- WHAT TO DO: In the entries below, copy the lines word for word, starting at the line containing "The height and width of the screenshot is (367, 622)." and ending at the line containing "will [85, 98].", with both of those lines included.

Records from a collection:

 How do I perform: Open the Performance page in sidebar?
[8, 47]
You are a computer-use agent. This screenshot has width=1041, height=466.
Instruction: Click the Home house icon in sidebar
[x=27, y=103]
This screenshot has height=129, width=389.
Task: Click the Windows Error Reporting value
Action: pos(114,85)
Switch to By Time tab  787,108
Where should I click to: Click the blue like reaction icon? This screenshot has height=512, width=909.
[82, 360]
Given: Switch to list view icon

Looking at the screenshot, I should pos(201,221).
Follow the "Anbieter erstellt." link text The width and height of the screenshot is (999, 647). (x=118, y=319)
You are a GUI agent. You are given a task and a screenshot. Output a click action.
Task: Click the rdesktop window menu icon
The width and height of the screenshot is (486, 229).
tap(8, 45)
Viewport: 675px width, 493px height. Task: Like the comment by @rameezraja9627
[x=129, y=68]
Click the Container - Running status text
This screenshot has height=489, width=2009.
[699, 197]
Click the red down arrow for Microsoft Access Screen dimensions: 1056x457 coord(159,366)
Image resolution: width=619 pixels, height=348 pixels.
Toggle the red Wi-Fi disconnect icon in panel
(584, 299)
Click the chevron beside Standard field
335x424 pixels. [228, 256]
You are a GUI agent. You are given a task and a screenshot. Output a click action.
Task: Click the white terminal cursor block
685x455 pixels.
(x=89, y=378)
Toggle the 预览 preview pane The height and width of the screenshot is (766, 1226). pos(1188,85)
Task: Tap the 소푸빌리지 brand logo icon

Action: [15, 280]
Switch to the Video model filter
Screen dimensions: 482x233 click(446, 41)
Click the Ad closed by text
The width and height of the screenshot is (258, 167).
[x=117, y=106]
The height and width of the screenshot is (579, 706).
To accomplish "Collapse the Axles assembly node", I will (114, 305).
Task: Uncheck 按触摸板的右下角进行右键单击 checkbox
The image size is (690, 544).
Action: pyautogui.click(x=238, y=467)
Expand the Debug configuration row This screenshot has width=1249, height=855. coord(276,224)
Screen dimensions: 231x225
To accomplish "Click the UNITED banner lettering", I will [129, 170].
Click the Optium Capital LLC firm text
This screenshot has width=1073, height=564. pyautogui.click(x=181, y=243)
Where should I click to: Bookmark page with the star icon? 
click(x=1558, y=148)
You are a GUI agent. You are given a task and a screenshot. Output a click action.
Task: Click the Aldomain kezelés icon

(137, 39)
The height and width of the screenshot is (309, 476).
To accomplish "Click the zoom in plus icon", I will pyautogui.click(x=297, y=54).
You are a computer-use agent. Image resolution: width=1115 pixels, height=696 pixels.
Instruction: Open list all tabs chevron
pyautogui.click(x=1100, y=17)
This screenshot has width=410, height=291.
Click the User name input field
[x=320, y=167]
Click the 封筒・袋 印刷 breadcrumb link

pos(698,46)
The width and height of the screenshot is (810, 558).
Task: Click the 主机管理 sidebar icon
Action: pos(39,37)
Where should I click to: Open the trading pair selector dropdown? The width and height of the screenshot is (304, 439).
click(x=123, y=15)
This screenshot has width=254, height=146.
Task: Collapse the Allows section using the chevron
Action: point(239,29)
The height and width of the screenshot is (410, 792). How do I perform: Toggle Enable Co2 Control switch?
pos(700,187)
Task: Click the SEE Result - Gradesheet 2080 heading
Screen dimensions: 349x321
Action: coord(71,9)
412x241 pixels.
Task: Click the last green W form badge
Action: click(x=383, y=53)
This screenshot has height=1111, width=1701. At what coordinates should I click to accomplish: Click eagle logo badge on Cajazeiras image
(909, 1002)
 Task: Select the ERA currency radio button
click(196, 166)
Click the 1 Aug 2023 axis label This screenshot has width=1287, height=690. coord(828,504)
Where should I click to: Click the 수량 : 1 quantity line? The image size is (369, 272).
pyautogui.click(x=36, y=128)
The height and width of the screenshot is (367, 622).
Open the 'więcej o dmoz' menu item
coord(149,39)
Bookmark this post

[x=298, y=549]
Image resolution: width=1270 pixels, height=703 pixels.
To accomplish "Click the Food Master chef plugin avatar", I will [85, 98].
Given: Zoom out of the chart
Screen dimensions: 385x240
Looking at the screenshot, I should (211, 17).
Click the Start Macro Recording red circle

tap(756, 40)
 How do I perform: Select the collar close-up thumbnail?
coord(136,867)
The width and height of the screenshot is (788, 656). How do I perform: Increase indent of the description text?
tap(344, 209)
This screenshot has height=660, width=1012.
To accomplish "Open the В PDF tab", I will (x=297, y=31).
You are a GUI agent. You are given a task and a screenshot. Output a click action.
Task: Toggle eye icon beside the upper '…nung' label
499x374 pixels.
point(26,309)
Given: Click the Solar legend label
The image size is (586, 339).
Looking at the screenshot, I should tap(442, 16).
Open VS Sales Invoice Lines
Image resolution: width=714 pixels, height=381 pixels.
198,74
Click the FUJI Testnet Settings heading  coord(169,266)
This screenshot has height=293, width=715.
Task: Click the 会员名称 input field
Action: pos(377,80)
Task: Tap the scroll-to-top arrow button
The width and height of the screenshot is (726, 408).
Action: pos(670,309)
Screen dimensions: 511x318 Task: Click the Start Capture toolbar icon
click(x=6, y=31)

- OUTPUT FOR THIS EXERCISE:
The height and width of the screenshot is (367, 622).
Open the 'więcej o dmoz' menu item
coord(149,39)
Bookmark this post

[x=298, y=549]
Image resolution: width=1270 pixels, height=703 pixels.
To accomplish "Click the Food Master chef plugin avatar", I will [85, 98].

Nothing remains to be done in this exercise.